Your assignment. Your job is to set down the stretch of entries that opens with the line containing "Where should I click to: Click the Action" and closes with the line containing "Task: Click the 0 y-axis label". Keep both end lines, copy each exactly, and add nothing.

Working data.
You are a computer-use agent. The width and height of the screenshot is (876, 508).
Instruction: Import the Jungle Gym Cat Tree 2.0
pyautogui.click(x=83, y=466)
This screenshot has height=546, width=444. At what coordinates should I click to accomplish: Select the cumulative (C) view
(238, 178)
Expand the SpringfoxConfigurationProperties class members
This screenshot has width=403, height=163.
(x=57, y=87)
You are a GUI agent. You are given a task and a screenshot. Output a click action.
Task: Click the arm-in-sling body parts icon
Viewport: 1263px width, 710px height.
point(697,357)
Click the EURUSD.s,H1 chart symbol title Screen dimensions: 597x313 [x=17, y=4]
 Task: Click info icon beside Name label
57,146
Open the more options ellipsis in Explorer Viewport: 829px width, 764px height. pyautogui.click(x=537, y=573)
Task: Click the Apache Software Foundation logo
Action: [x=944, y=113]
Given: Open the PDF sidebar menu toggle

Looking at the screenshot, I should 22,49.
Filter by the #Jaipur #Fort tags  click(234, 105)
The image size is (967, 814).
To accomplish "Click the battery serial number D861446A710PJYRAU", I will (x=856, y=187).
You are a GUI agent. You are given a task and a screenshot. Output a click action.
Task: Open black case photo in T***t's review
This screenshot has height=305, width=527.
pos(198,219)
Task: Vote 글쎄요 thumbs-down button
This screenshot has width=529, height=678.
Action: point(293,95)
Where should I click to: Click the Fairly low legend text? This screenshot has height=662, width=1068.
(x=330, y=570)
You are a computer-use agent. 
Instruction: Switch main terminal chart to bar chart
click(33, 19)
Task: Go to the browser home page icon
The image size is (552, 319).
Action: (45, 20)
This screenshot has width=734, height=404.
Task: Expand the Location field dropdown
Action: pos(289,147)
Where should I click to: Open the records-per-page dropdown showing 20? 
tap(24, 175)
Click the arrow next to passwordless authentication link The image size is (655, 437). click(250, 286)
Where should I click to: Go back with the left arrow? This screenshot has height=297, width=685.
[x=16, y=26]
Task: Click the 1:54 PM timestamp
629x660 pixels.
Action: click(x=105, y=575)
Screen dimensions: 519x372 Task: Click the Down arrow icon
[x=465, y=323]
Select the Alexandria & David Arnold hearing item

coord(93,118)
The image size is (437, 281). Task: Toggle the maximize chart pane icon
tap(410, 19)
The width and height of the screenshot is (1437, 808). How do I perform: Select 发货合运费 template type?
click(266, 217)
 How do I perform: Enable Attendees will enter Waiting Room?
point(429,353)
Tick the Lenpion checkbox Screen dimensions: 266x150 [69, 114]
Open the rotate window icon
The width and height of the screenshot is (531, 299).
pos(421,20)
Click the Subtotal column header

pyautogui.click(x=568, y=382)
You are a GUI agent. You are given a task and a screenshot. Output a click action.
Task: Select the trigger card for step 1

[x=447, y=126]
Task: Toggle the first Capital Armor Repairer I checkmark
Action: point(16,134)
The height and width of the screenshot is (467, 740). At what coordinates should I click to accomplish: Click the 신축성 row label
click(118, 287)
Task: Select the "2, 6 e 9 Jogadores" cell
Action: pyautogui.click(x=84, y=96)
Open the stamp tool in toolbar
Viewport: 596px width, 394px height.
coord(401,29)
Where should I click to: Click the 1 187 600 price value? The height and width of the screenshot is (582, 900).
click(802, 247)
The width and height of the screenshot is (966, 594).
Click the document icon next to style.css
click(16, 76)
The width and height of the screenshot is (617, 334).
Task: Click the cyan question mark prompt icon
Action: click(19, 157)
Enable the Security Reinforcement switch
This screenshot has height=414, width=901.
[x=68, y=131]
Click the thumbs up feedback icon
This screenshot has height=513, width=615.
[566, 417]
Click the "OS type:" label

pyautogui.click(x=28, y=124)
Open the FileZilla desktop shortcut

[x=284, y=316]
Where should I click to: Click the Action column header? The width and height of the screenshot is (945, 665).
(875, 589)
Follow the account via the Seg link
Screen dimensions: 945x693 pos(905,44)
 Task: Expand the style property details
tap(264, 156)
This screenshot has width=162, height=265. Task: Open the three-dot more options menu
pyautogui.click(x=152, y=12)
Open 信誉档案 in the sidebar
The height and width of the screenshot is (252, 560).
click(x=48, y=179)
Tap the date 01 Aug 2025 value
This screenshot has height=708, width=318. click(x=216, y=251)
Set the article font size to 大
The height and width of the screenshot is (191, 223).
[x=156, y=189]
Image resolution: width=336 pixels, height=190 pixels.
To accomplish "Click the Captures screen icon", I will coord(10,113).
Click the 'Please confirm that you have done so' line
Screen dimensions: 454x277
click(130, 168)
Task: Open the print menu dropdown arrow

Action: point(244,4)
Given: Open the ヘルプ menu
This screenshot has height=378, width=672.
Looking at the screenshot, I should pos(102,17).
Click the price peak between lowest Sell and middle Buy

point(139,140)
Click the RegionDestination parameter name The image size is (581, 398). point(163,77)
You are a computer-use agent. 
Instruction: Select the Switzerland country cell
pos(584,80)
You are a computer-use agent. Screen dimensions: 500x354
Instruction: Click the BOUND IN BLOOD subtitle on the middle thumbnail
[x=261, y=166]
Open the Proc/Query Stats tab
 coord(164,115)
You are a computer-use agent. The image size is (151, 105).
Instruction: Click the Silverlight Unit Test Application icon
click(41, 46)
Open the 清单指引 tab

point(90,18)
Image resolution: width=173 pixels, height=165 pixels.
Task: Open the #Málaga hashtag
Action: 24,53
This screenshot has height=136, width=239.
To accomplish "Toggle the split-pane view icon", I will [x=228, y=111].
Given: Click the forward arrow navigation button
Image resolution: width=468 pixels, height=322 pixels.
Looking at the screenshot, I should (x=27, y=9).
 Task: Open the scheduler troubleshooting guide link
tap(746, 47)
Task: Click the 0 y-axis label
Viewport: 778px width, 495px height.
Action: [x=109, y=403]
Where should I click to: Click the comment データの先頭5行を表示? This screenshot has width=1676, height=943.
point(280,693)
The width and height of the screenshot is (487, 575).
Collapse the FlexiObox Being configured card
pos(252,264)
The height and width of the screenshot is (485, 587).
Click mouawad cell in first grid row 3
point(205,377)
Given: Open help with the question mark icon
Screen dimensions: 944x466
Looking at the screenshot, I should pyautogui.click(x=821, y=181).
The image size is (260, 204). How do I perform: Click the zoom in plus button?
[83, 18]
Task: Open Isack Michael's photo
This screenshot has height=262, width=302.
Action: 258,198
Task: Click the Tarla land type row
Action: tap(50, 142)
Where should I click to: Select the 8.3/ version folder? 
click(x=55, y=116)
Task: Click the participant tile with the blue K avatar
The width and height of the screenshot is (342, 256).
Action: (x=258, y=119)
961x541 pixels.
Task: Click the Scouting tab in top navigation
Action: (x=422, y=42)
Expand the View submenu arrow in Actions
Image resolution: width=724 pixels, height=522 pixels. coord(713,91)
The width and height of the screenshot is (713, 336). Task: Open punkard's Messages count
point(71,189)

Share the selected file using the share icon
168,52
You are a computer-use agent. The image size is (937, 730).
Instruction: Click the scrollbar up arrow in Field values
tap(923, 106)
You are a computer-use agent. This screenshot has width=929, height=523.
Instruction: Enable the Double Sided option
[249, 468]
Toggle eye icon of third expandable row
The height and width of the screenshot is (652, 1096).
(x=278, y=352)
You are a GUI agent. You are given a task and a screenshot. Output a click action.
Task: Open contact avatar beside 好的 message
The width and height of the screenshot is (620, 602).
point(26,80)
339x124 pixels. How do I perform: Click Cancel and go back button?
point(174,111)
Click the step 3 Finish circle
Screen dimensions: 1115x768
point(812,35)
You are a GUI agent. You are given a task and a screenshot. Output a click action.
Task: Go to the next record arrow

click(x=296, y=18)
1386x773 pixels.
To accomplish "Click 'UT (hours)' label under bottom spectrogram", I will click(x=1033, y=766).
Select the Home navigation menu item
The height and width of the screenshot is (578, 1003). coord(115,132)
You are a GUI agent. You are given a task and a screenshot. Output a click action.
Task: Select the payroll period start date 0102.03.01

Task solution.
Where should I click to: Click the Action column header? The width and height of the screenshot is (945, 665).
(875, 589)
Follow the account via the Seg link
Screen dimensions: 945x693 pos(905,44)
 Task: Expand the style property details
tap(264, 156)
This screenshot has width=162, height=265. Task: Open the three-dot more options menu
pyautogui.click(x=152, y=12)
Open 信誉档案 in the sidebar
The height and width of the screenshot is (252, 560).
click(x=48, y=179)
Tap the date 01 Aug 2025 value
This screenshot has height=708, width=318. click(x=216, y=251)
Set the article font size to 大
The height and width of the screenshot is (191, 223).
[x=156, y=189]
Image resolution: width=336 pixels, height=190 pixels.
To accomplish "Click the Captures screen icon", I will coord(10,113).
Click the 'Please confirm that you have done so' line
Screen dimensions: 454x277
click(130, 168)
Task: Open the print menu dropdown arrow

Action: point(244,4)
Given: Open the ヘルプ menu
This screenshot has height=378, width=672.
Looking at the screenshot, I should pos(102,17).
Click the price peak between lowest Sell and middle Buy

point(139,140)
Click the RegionDestination parameter name The image size is (581, 398). point(163,77)
You are a computer-use agent. 
Instruction: Select the Switzerland country cell
pos(584,80)
You are a computer-use agent. Screen dimensions: 500x354
Instruction: Click the BOUND IN BLOOD subtitle on the middle thumbnail
[x=261, y=166]
Open the Proc/Query Stats tab
 coord(164,115)
You are a computer-use agent. The image size is (151, 105).
Instruction: Click the Silverlight Unit Test Application icon
click(41, 46)
Open the 清单指引 tab

point(90,18)
Image resolution: width=173 pixels, height=165 pixels.
Task: Open the #Málaga hashtag
Action: 24,53
This screenshot has height=136, width=239.
To accomplish "Toggle the split-pane view icon", I will [x=228, y=111].
Given: Click the forward arrow navigation button
Image resolution: width=468 pixels, height=322 pixels.
Looking at the screenshot, I should (x=27, y=9).
 Task: Open the scheduler troubleshooting guide link
tap(746, 47)
Task: Click the 0 y-axis label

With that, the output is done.